In one of the most significant recent cases, the U.S. Supreme Court addressed what happens when the government removes someone from the No Fly List while a lawsuit challenging the listing is still pending. Yonas Fikre, an American citizen, sued after being placed on the No Fly List. The government removed him during the litigation and argued the case was moot. The Supreme Court disagreed, holding that the government failed to show the case was moot because it never disavowed its original decision to list Fikre or provided assurances that it would not relist him for the same reasons. The Court emphasized that this is a “formidable burden” and applies to government defendants just as it does to private parties.13Supreme Court of the United States. FBI, et al. v. Fikre (No. 22-1178)
The practical takeaway: the government cannot dodge a watchlist lawsuit simply by removing you from the list while the case is pending. It must demonstrate that the challenged conduct cannot reasonably be expected to recur.
In a case that initially looked like a breakthrough for watchlist challengers, a federal district court in Virginia ruled that the terrorism watchlist failed to provide adequate procedural due process protections. The court found that listed individuals were not given meaningful notice or an opportunity to challenge their inclusion. However, the Fourth Circuit Court of Appeals reversed that decision, concluding that the plaintiffs had not demonstrated sufficient infringement of constitutional liberty interests to trigger due process protections in the first place.14Justia Law. Elhady v. Kable, No. 20-1119 (4th Cir. 2021)
The split between courts on whether watchlist placement infringes a constitutionally protected interest means results depend heavily on which federal circuit hears your case. This area of law remains unsettled, and future litigation could shift the landscape. An attorney experienced in federal civil rights cases is worth consulting if you are considering this route, though fees for this kind of federal litigation typically run from $150 to over $600 per hour.

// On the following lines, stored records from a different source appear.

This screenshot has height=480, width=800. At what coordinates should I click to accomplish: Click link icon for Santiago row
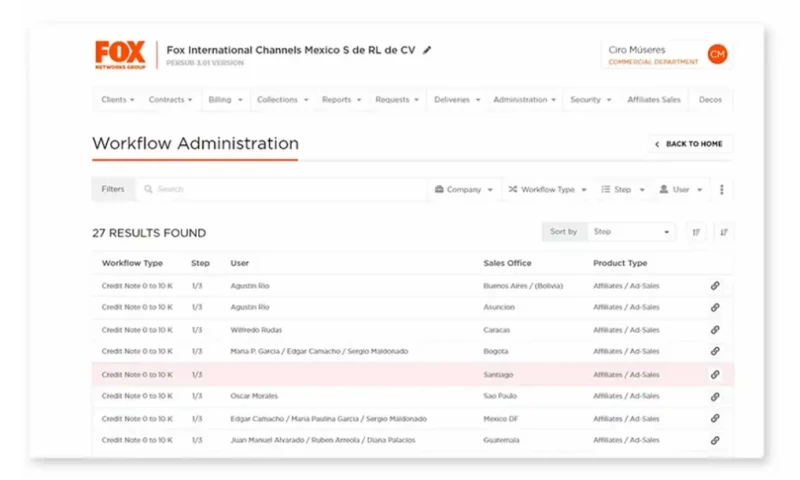pyautogui.click(x=715, y=374)
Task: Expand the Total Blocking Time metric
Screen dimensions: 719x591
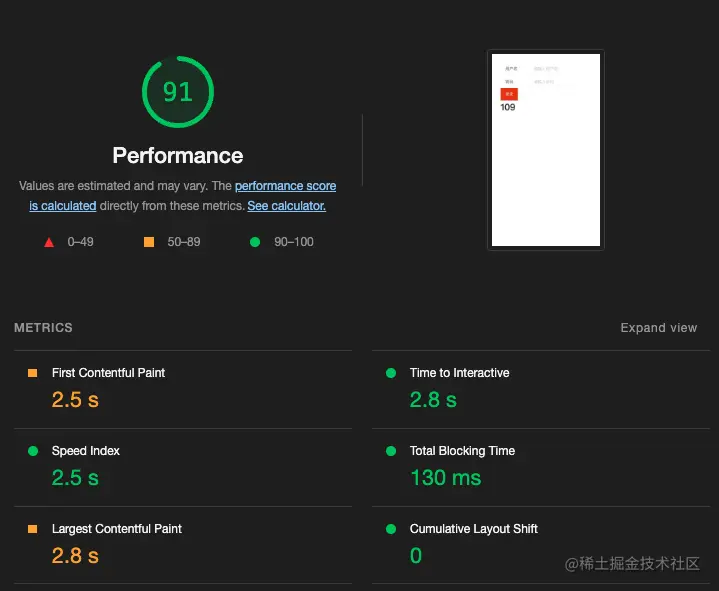Action: tap(462, 451)
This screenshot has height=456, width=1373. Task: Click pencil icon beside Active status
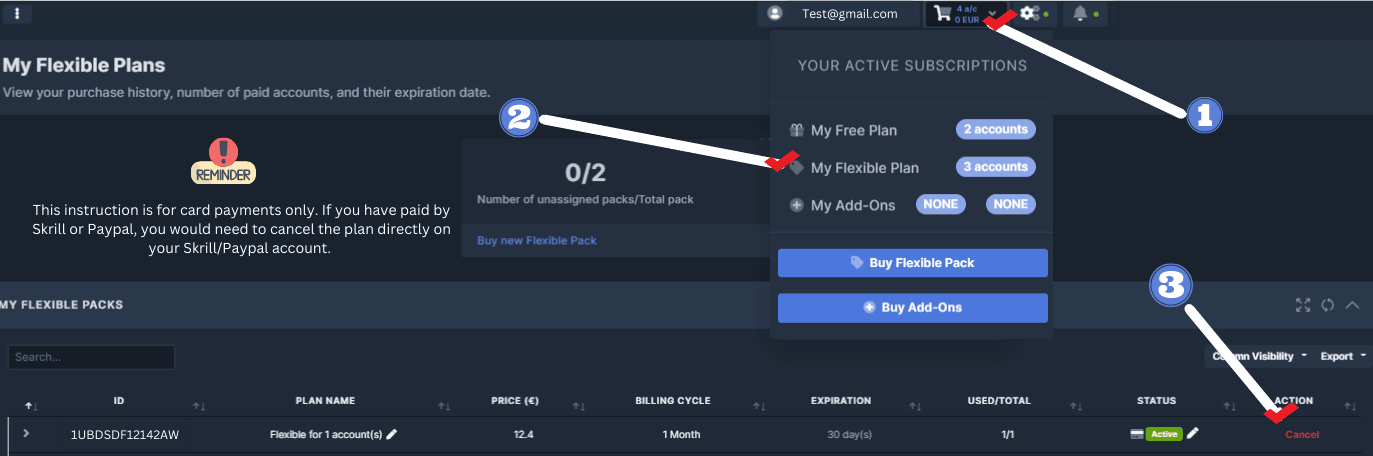(1193, 433)
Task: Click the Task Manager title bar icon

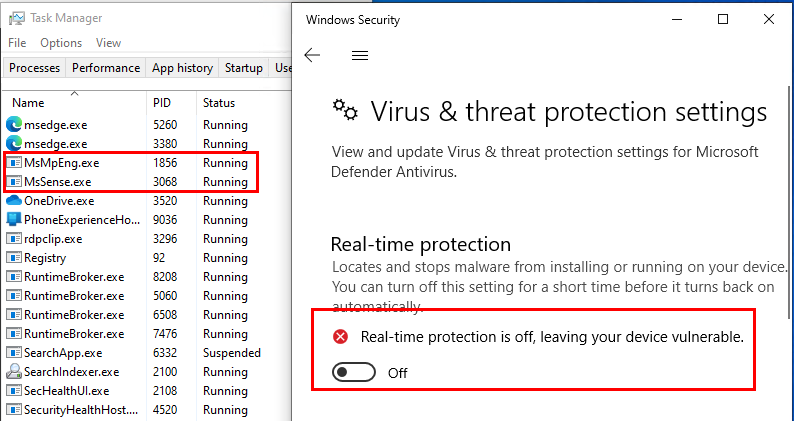Action: pyautogui.click(x=16, y=18)
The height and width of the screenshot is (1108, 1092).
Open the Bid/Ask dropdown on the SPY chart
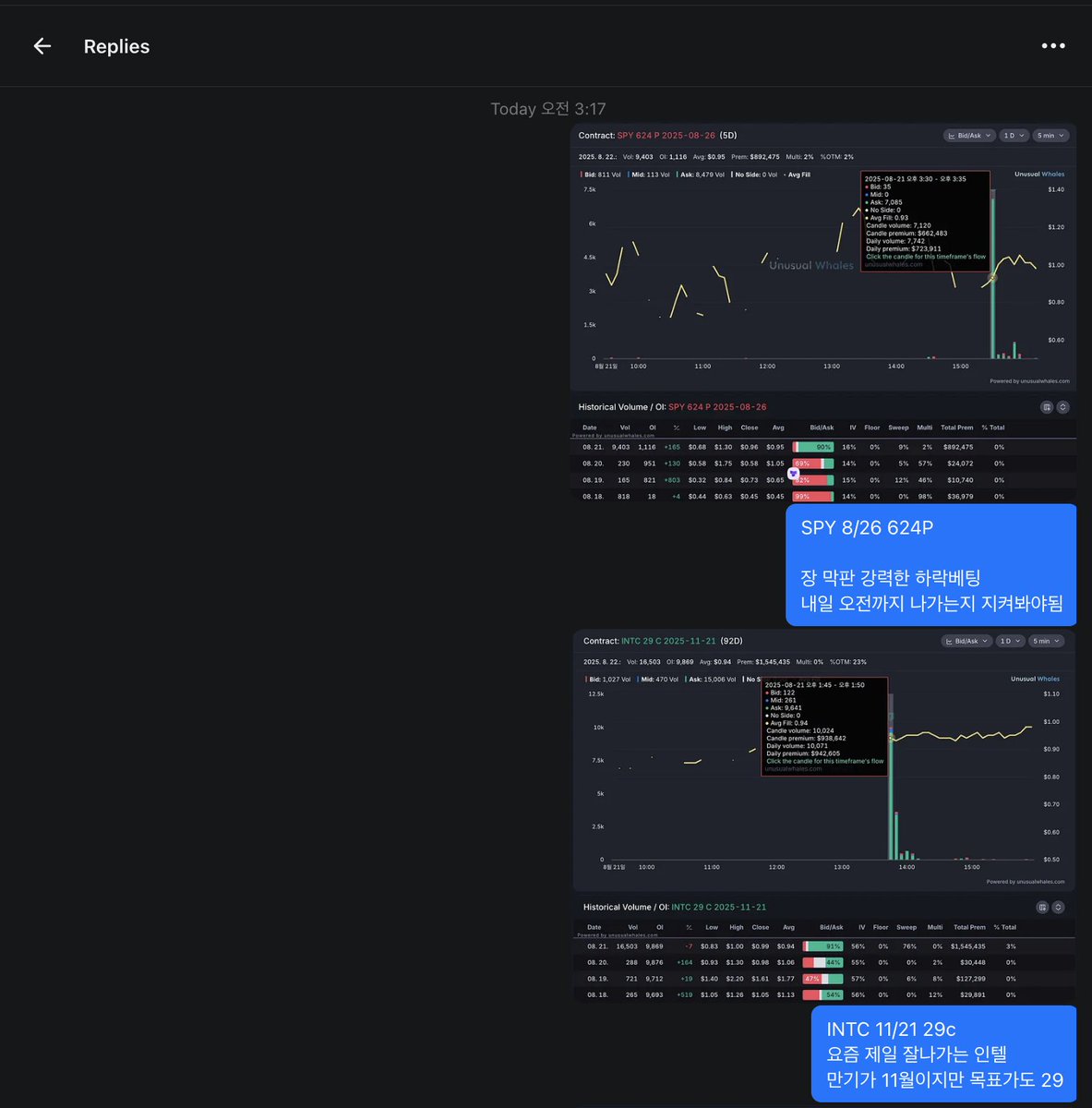click(x=969, y=135)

If you suspect you are on a watchlist, start with DHS TRIP. It costs nothing to file, and even if the government will not tell you whether you were listed, the process can resolve screening errors and misidentifications that cause most of the day-to-day friction. Keep copies of everything you submit and every response you receive.
If you are dealing with frozen assets or blocked transactions, contact an attorney before filing your OFAC petition. The stakes are high enough and the process slow enough that getting the petition right the first time matters. OFAC will not accept removal requests by phone, and incomplete filings just add months to an already lengthy review.12U.S. Department of the Treasury, Office of Foreign Assets Control. Filing a Petition for Removal from an OFAC List
For either process, document every travel disruption, denied transaction, or law enforcement encounter that you believe is connected to watchlist status. Detailed records strengthen both administrative complaints and any potential court challenge down the road.